I kept that exact shape on purpose. The dossier above is not a re-styled brag sheet, it is my actual answers to those three prompts, written for an external audience. The "what" lives in the prose. The supporting evidence -- specific motions, anonymized segments, and scale indicators -- is collapsed underneath as a drawer because I want the narrative to lead and the metrics to back it up, not the other way around.

The scrubbing rule

Before I let myself touch any of these numbers in public, I made a hard rule for myself:

If a customer can recognize themselves -- or be recognized by a competitor -- it does not go in.

So no customer names. No city names that are small enough to act as a giveaway. No quote attributions, no email screenshots, no Teams transcripts.
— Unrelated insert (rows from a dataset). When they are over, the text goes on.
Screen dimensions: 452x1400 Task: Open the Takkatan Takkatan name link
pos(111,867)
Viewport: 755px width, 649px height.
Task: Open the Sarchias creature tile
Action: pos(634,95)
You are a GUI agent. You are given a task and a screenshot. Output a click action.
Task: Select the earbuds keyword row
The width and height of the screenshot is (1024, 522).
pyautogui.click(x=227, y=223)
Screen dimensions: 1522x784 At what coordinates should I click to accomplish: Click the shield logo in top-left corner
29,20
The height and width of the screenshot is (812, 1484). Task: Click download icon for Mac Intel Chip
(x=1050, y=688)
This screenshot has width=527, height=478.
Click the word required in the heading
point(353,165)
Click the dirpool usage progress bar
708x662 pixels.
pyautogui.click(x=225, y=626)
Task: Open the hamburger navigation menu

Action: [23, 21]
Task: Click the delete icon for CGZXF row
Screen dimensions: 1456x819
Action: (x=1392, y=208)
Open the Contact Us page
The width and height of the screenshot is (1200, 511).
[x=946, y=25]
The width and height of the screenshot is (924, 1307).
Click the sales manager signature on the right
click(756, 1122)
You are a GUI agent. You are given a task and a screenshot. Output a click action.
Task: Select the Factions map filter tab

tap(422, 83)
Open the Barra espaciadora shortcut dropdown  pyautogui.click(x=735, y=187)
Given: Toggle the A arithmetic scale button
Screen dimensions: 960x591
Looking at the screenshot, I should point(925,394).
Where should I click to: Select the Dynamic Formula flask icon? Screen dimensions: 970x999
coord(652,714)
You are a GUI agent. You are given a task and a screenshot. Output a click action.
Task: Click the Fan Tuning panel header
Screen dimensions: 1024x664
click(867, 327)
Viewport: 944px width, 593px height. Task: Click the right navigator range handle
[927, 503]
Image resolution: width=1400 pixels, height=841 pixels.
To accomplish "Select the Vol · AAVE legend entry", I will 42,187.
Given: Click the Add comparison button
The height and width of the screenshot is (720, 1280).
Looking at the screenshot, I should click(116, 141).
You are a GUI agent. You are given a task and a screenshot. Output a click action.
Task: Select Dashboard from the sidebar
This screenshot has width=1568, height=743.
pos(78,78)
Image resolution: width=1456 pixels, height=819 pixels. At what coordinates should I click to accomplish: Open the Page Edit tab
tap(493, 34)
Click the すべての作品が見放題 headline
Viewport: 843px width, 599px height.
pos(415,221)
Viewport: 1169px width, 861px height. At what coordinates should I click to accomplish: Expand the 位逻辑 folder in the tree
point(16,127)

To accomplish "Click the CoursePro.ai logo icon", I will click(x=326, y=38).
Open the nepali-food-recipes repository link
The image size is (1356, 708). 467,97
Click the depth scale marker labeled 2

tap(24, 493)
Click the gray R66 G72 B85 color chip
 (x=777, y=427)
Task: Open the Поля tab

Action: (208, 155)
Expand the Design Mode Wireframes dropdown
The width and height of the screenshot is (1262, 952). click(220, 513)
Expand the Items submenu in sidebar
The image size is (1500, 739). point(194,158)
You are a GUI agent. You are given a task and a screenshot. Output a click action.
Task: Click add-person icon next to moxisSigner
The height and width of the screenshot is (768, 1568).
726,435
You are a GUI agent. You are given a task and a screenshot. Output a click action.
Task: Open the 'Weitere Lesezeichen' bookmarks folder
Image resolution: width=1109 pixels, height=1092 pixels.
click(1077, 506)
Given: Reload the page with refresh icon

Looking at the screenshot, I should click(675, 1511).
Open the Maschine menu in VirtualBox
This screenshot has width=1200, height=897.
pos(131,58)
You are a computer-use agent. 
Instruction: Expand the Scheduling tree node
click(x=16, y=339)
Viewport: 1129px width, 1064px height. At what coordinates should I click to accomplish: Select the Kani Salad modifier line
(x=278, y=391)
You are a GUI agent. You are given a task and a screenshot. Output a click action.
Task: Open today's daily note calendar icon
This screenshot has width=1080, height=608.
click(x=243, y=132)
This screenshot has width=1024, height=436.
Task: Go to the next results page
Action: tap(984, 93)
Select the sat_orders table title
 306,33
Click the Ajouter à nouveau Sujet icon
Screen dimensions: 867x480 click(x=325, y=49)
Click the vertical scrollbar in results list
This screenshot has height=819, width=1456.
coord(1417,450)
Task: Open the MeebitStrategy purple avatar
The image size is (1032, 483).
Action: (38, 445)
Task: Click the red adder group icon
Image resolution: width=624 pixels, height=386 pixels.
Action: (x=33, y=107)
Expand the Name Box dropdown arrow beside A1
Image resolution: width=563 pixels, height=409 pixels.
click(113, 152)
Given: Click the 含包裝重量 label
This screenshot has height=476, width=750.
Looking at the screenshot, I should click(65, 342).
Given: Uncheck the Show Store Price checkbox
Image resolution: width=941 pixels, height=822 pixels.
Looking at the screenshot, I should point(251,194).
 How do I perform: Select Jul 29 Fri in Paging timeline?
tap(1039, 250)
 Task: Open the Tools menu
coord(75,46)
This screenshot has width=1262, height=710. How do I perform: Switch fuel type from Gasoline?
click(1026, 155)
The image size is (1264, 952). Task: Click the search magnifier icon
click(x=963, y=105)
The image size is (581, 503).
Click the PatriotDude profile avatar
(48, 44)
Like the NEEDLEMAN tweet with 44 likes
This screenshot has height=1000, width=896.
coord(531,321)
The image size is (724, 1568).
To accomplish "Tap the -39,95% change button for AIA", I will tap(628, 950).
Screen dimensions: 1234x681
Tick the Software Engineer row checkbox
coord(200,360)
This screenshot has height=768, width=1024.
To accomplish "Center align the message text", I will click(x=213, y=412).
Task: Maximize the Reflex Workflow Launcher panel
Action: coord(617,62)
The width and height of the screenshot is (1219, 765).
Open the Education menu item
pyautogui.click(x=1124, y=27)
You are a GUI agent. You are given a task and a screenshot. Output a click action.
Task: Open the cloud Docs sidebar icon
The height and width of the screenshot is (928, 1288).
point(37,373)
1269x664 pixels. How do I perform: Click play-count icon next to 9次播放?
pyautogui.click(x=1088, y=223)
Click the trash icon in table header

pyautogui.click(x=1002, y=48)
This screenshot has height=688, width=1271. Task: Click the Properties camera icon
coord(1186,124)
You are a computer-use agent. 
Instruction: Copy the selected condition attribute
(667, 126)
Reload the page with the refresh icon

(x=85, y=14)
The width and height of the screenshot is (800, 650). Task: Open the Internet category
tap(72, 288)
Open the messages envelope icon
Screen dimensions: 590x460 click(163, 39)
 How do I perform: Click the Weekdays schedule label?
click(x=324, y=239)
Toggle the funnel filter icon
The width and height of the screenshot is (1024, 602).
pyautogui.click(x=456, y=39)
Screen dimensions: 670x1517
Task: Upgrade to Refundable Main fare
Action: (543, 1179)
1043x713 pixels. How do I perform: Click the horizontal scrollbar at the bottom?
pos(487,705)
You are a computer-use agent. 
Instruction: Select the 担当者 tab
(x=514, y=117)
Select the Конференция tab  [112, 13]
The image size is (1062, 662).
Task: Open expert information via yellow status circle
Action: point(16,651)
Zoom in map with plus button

Segment + scale only. "A pediatric health system" is fair. "A pediatric health system in {city}" is not.

The scale language itself -- TCV ranges, billed-revenue bands, seat bands, and quota summaries -- is reported at an aggregate level. I am not publishing customer-identifiable forecasts, I am publishing a scrubbed version of my own reflection.

What this is for

A few audiences I am writing this for, in order:

  1. Future me. Six months from now I will not remember the shape of this half as cleanly as I do today. The dossier is a save point.
  2. Hiring leaders and partners. If I ever sit on the other side of an interview table, this is the kind of artifact I would want a candidate to walk in with -- specific, structured, scrubbed.
  3. Peers. A few SE friends have asked me how I keep my Connect entries from sounding like a list of activities. The answer is to write the dossier first, then derive the entries from it. Activities live at the bottom of the stack. Outcomes live at the top.

I will be back in October with the next edition.